◆ Exercise goal
Please copy the items from the line with "Given: Open Threats and Exclusions settings" up to and including the line with "Action: coord(213,14)", swapping "settings" for "preferences" and keeping everything else the same.

* Begin Input rows *

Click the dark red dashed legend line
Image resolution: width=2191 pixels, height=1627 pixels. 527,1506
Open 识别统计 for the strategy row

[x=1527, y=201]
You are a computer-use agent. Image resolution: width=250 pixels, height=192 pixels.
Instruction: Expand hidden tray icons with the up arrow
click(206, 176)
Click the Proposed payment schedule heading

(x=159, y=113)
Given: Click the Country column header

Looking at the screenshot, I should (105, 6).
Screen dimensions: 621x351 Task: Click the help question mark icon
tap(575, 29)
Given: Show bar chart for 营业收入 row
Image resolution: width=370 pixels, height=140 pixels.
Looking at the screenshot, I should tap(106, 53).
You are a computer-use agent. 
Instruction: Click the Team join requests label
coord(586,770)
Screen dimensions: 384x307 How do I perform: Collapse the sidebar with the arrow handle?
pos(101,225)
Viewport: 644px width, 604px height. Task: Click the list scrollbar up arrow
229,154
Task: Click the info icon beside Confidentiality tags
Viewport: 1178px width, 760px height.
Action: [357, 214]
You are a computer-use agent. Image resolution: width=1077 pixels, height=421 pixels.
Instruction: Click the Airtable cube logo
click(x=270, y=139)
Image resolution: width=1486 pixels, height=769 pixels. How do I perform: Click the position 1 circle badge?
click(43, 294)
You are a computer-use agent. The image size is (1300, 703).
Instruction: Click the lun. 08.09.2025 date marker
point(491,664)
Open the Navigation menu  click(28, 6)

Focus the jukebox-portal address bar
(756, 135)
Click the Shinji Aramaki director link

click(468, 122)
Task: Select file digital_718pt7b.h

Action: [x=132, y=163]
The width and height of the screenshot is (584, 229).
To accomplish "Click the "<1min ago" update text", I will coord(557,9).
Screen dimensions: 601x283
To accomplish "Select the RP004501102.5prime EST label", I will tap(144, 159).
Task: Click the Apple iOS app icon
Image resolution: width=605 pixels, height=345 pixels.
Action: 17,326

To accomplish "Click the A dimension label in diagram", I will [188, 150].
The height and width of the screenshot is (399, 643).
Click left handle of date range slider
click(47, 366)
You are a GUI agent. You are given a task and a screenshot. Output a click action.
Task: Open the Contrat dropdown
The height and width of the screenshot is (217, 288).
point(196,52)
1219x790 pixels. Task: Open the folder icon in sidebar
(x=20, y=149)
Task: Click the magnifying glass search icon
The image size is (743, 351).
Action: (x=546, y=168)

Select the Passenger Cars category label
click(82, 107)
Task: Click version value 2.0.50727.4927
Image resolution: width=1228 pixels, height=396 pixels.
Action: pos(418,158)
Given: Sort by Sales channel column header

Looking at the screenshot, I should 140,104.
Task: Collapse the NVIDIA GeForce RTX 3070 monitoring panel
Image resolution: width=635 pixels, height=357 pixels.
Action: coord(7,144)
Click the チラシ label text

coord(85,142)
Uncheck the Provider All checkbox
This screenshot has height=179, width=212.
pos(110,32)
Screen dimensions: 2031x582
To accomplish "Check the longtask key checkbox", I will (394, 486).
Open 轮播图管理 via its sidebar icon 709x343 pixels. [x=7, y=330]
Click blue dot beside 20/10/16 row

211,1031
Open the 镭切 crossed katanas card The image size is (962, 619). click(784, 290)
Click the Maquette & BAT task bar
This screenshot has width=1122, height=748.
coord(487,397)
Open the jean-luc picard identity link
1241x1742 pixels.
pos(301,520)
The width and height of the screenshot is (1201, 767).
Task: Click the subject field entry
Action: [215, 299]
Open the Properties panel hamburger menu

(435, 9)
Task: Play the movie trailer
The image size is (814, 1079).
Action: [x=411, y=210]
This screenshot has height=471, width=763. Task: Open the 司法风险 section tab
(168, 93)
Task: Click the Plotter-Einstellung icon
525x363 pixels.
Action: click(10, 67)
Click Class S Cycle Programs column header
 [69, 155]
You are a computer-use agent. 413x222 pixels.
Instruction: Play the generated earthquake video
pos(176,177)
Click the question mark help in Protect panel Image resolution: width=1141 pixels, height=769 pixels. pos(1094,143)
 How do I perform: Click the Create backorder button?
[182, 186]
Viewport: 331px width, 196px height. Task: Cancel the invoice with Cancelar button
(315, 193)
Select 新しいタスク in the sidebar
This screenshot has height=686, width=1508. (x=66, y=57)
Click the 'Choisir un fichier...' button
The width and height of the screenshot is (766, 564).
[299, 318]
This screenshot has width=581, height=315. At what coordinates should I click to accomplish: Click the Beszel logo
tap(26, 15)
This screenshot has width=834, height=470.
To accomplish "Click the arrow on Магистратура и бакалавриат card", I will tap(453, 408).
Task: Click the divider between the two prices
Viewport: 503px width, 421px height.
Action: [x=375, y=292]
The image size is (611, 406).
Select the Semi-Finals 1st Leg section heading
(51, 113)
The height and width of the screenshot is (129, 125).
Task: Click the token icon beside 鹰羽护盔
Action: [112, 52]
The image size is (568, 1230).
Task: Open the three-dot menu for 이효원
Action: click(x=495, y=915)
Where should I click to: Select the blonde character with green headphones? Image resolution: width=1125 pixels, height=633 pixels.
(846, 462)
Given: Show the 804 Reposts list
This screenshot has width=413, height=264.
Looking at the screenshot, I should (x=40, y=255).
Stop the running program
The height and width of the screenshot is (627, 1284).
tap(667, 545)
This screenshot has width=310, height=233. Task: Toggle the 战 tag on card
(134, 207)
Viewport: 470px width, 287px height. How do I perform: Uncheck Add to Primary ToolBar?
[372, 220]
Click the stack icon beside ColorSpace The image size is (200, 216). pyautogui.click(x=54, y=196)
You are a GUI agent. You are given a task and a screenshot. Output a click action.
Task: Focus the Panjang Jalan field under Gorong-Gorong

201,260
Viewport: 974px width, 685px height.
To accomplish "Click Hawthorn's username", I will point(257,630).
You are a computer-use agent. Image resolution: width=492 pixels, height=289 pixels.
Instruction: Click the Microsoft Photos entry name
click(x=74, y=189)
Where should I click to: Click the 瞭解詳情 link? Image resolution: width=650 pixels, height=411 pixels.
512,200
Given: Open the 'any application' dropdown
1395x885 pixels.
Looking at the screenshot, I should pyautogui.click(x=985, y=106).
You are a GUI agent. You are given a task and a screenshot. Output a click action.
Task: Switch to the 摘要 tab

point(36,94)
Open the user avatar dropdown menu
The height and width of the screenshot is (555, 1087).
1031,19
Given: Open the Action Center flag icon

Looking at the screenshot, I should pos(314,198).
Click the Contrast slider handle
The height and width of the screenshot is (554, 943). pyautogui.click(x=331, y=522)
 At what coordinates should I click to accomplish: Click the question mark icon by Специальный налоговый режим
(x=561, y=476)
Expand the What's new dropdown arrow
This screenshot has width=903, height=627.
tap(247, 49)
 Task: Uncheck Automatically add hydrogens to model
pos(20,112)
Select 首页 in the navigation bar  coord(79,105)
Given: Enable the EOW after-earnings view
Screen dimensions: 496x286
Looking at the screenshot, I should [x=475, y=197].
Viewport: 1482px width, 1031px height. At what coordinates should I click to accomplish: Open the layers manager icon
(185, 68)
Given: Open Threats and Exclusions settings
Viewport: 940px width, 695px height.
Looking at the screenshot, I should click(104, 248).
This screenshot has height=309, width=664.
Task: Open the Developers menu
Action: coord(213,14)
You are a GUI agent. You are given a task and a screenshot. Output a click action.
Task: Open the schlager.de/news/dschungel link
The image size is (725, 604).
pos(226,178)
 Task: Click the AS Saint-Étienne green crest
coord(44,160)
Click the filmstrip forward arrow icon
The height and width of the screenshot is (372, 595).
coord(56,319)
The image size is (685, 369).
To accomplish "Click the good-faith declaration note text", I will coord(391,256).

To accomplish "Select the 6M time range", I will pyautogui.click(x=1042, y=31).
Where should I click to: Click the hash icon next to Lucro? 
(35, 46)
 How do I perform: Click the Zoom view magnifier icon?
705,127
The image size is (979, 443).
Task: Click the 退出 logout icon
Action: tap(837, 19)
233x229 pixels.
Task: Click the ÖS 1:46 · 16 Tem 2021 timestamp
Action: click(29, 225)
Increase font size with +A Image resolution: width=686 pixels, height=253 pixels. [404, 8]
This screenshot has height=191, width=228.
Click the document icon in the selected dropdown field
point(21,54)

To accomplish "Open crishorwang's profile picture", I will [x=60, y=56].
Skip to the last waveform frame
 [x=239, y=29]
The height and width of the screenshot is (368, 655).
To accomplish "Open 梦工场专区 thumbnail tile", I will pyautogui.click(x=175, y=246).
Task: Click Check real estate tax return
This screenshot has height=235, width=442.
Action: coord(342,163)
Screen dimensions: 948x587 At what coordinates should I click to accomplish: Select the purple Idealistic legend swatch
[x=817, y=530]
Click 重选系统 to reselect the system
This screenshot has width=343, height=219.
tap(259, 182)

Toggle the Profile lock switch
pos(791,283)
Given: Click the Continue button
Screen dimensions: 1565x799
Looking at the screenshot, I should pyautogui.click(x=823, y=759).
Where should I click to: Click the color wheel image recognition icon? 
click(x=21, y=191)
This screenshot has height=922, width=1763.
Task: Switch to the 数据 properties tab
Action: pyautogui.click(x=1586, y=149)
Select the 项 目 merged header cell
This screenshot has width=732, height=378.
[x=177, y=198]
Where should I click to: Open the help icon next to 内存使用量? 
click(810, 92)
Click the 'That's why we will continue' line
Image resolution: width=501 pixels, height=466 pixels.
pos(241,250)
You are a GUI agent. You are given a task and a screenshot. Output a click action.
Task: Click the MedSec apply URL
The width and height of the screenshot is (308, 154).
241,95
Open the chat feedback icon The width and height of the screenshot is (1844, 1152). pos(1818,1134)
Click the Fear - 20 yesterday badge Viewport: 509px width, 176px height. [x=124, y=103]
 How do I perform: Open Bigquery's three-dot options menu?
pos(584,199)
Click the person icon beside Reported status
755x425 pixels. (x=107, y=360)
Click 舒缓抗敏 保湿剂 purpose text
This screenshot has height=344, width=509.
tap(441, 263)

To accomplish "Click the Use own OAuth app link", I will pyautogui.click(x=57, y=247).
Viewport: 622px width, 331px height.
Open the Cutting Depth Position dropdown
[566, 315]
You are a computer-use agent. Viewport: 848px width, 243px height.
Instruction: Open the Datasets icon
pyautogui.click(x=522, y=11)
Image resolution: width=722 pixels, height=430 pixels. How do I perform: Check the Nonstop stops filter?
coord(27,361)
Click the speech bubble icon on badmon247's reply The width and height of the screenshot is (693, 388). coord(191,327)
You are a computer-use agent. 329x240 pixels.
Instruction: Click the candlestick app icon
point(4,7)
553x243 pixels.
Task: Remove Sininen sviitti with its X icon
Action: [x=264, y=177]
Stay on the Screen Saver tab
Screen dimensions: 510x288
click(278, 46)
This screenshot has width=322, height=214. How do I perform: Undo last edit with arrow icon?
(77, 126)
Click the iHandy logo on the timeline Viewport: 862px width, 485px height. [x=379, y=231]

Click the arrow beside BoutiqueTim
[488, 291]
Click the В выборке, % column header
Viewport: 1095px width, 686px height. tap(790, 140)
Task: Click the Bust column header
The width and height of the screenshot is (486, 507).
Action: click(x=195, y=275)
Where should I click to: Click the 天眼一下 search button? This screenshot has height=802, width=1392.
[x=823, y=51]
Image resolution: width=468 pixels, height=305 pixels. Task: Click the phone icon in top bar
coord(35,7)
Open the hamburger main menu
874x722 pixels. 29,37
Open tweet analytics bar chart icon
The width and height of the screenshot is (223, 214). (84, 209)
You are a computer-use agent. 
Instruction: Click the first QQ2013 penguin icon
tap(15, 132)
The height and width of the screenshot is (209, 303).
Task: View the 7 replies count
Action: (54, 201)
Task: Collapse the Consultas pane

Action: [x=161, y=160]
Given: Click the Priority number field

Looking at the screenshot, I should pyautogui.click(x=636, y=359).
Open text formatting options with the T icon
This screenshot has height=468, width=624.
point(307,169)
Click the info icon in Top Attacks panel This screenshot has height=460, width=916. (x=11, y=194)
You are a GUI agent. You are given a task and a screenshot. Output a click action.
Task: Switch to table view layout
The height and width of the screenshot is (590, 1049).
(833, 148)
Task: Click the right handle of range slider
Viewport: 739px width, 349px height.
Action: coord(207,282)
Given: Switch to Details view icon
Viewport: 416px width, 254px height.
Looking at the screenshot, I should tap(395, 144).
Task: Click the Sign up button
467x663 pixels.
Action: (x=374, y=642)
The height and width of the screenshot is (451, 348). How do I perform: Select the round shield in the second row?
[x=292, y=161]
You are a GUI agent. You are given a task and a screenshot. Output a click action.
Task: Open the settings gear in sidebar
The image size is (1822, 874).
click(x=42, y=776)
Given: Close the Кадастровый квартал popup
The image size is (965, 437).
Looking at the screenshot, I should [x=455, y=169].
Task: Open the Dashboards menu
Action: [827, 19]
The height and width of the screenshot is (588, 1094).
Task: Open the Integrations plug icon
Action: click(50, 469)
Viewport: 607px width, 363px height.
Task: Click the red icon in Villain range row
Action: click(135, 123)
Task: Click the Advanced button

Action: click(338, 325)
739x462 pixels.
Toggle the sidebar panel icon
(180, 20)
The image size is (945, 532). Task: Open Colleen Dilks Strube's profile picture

* End Input rows *

◆ Reply to the task
Given: Open Threats and Exclusions preferences
Viewport: 940px width, 695px height.
Looking at the screenshot, I should click(104, 248).
This screenshot has height=309, width=664.
Task: Open the Developers menu
Action: coord(213,14)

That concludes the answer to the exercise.